▸ WORK TO BE COMPLETED
Give back every record verbatim, but not the pictures.
BEGIN TASK INPUTS
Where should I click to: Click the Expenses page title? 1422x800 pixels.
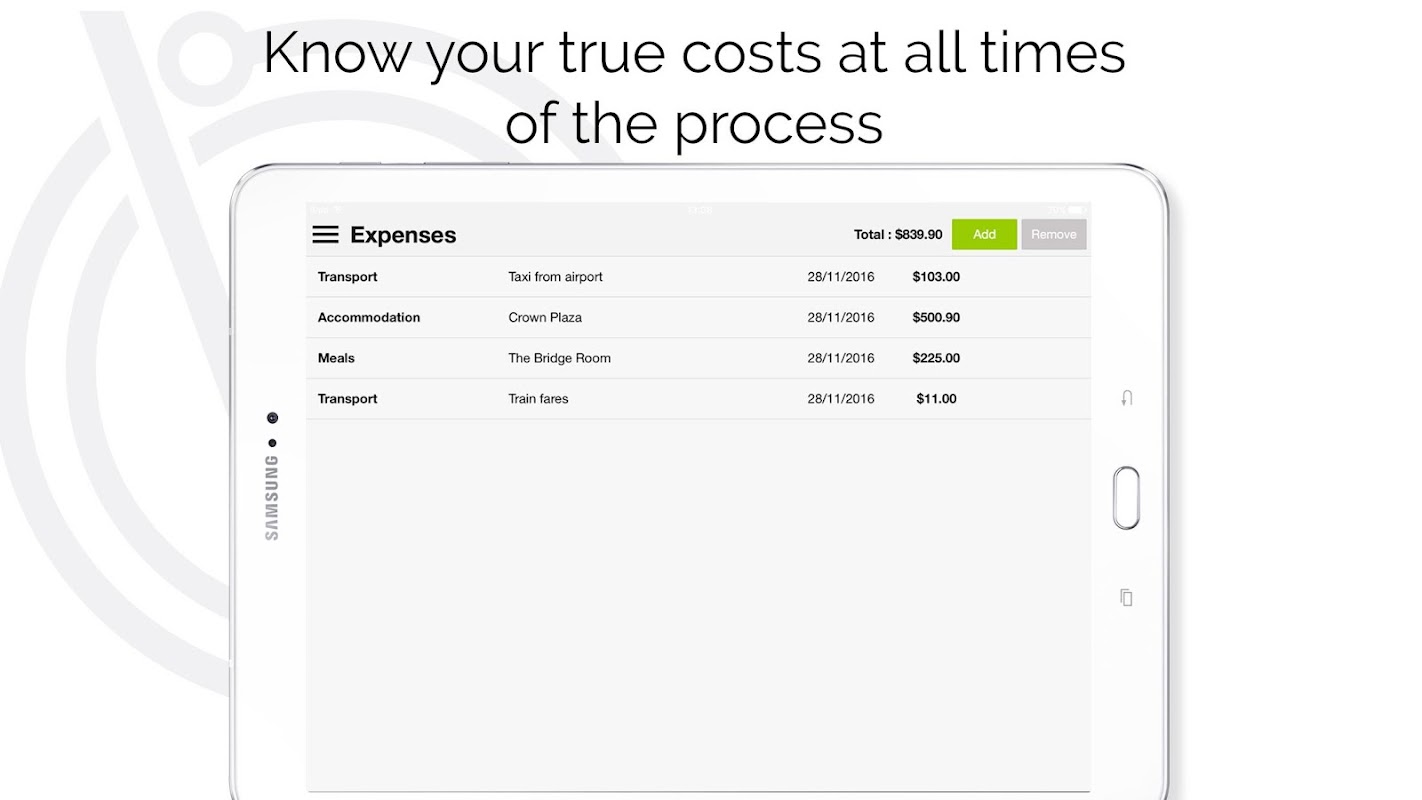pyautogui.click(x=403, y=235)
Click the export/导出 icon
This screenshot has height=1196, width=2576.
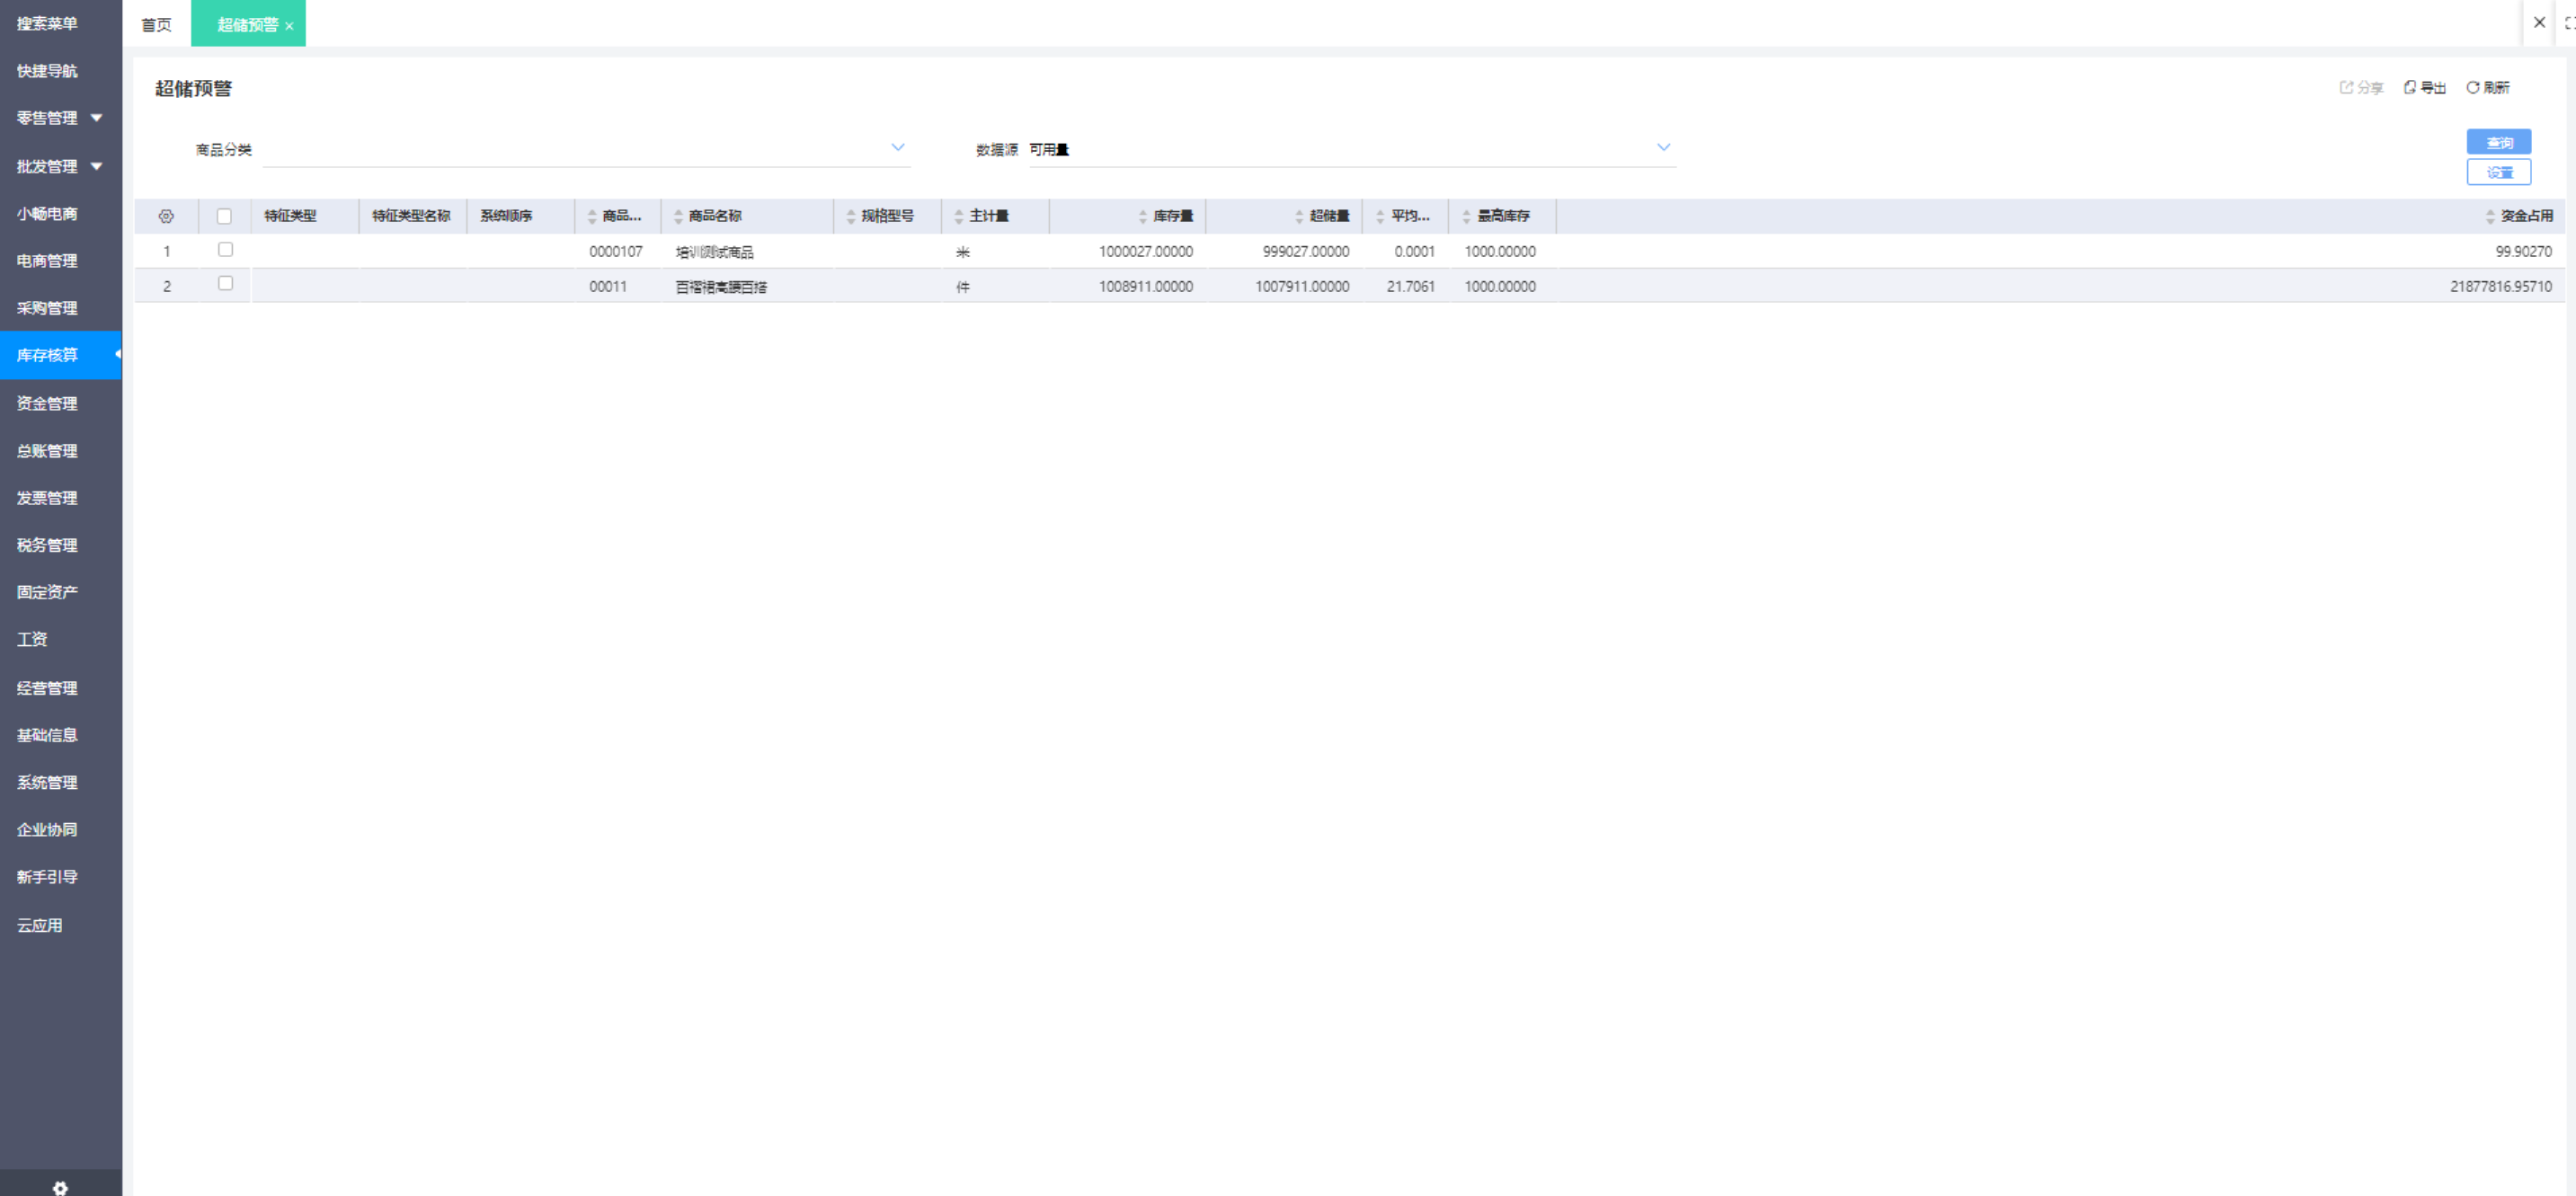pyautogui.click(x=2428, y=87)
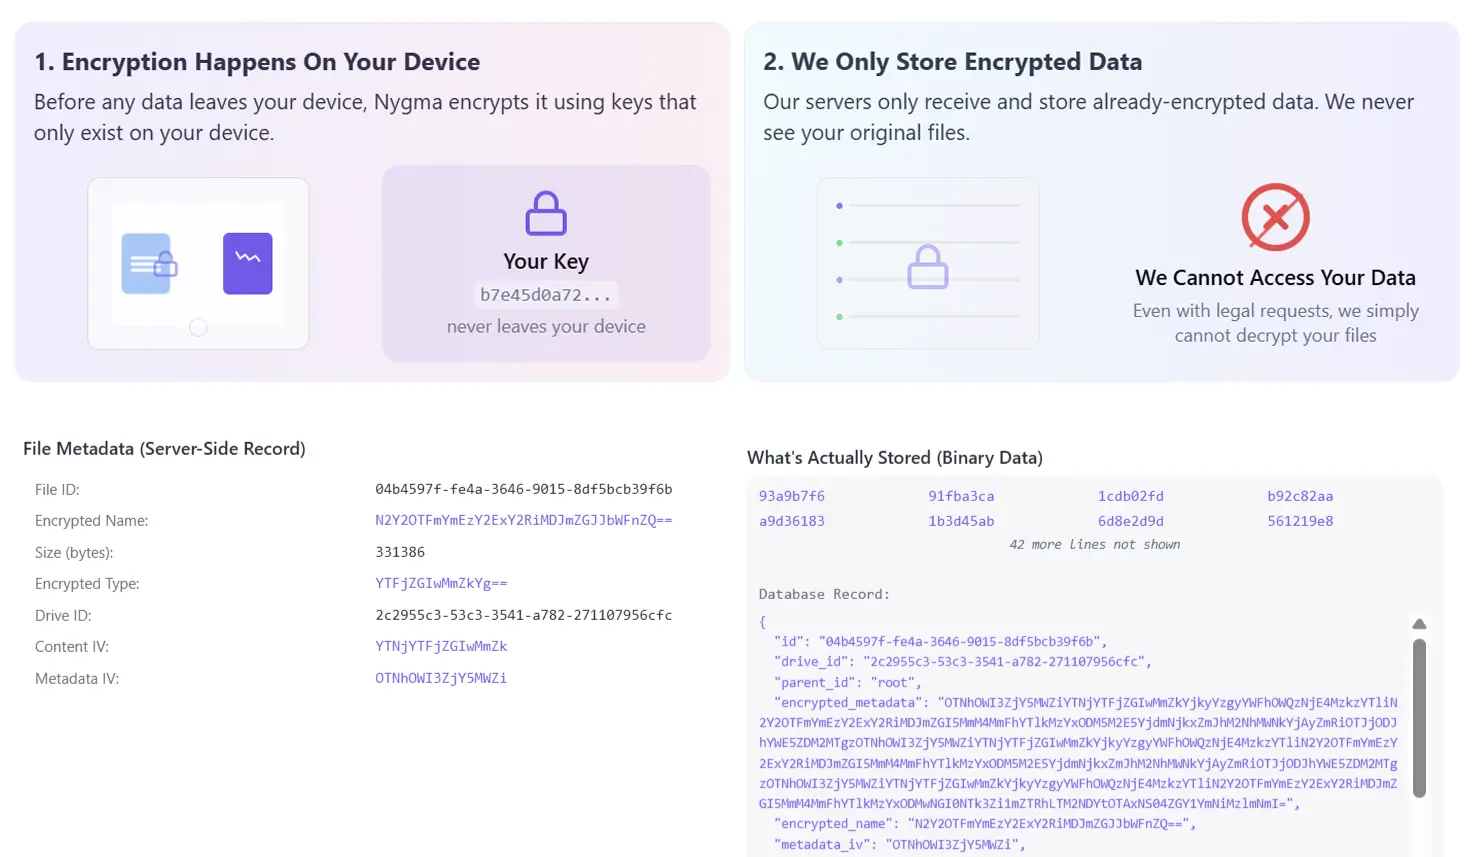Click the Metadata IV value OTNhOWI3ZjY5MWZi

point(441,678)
END TASK INPUTS
▸ WRITTEN RESPONSE
Where should I click to: Click the Expenses page title? 1422x800 pixels.
pyautogui.click(x=403, y=235)
Click the export/导出 icon
This screenshot has height=1196, width=2576.
pyautogui.click(x=2428, y=87)
Click the Metadata IV value OTNhOWI3ZjY5MWZi

point(441,678)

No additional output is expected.